Segment Start: Given information
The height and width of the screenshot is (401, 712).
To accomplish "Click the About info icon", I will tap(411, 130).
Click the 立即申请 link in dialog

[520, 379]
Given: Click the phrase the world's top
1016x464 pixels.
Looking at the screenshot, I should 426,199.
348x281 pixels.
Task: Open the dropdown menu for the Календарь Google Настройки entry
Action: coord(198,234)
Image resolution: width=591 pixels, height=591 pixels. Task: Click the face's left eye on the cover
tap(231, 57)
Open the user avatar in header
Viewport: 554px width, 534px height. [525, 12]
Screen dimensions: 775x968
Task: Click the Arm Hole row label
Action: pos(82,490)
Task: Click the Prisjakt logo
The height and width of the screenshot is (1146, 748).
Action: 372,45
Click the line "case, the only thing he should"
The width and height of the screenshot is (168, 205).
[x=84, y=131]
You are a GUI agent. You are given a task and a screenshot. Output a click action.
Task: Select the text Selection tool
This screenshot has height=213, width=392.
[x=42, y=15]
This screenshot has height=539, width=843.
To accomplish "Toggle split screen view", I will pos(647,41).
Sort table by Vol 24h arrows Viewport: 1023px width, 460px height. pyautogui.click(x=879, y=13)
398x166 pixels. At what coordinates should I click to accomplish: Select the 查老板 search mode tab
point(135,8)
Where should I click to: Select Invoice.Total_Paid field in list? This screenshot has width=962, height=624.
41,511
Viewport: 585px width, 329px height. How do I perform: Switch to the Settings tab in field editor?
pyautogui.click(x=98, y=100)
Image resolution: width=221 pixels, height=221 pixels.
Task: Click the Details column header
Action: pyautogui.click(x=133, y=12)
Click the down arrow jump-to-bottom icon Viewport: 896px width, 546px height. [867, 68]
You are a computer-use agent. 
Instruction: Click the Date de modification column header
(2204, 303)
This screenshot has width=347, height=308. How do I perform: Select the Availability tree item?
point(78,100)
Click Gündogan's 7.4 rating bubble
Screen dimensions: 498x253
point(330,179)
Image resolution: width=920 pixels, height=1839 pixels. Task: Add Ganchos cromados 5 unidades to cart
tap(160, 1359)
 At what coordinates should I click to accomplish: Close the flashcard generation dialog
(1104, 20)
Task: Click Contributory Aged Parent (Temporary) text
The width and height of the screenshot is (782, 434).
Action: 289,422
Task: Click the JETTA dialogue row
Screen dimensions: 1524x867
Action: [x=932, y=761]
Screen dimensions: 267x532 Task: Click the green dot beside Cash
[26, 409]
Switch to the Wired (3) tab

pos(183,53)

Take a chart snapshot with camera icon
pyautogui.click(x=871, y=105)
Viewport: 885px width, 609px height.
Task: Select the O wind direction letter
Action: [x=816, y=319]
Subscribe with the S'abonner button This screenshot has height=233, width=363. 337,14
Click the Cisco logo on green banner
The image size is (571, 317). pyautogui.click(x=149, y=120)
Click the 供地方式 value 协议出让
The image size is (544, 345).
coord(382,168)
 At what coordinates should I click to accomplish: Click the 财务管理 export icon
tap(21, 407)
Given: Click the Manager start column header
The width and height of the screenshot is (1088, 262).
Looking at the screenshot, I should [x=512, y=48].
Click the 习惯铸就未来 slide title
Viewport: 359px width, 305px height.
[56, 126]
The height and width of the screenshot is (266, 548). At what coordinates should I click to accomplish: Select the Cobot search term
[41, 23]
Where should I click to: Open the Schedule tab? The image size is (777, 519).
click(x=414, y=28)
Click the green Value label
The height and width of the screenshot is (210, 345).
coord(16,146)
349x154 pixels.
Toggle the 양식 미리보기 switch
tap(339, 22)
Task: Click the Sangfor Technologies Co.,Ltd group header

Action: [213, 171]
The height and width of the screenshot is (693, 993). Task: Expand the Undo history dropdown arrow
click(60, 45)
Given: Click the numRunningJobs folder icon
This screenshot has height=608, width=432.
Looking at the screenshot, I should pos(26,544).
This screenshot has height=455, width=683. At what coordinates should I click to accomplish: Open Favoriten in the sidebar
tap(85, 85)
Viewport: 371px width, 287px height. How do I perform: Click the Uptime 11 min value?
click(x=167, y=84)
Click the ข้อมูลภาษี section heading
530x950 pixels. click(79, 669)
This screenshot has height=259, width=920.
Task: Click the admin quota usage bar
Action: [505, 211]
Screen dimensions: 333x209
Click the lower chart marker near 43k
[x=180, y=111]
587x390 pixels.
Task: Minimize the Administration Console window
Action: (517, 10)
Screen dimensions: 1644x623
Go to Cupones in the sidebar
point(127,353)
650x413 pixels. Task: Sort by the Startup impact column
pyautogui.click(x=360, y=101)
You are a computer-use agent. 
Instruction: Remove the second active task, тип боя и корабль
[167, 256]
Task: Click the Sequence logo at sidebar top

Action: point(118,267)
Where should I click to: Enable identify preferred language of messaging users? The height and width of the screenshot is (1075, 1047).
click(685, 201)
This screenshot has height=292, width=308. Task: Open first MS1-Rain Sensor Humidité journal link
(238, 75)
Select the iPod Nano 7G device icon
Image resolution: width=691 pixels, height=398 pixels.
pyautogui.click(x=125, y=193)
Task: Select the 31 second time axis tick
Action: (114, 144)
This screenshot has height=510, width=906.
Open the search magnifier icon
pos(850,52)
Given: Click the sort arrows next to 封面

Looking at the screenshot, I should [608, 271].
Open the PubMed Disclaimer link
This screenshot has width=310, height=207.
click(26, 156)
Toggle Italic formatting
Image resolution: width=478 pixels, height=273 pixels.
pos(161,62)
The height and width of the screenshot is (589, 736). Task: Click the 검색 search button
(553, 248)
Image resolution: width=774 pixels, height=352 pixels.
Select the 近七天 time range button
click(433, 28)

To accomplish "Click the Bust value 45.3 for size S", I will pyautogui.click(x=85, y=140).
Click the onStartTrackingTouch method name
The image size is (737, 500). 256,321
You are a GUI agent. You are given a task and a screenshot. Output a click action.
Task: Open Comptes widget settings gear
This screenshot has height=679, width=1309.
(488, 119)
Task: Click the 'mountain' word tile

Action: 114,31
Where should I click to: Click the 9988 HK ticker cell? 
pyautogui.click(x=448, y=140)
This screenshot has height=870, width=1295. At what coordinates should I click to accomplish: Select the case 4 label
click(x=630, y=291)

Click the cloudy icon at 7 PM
Segment End: Given information
**Work to be completed**
Only the lines above from the one with "This screenshot has height=608, width=432." through the one with "Screen dimensions: 333x209" should be duplicated, character for character.

**Your solution**
This screenshot has height=608, width=432.
Looking at the screenshot, I should pos(26,544).
This screenshot has height=455, width=683. At what coordinates should I click to accomplish: Open Favoriten in the sidebar
tap(85, 85)
Viewport: 371px width, 287px height. How do I perform: Click the Uptime 11 min value?
click(x=167, y=84)
Click the ข้อมูลภาษี section heading
530x950 pixels. click(79, 669)
This screenshot has height=259, width=920.
Task: Click the admin quota usage bar
Action: [505, 211]
Screen dimensions: 333x209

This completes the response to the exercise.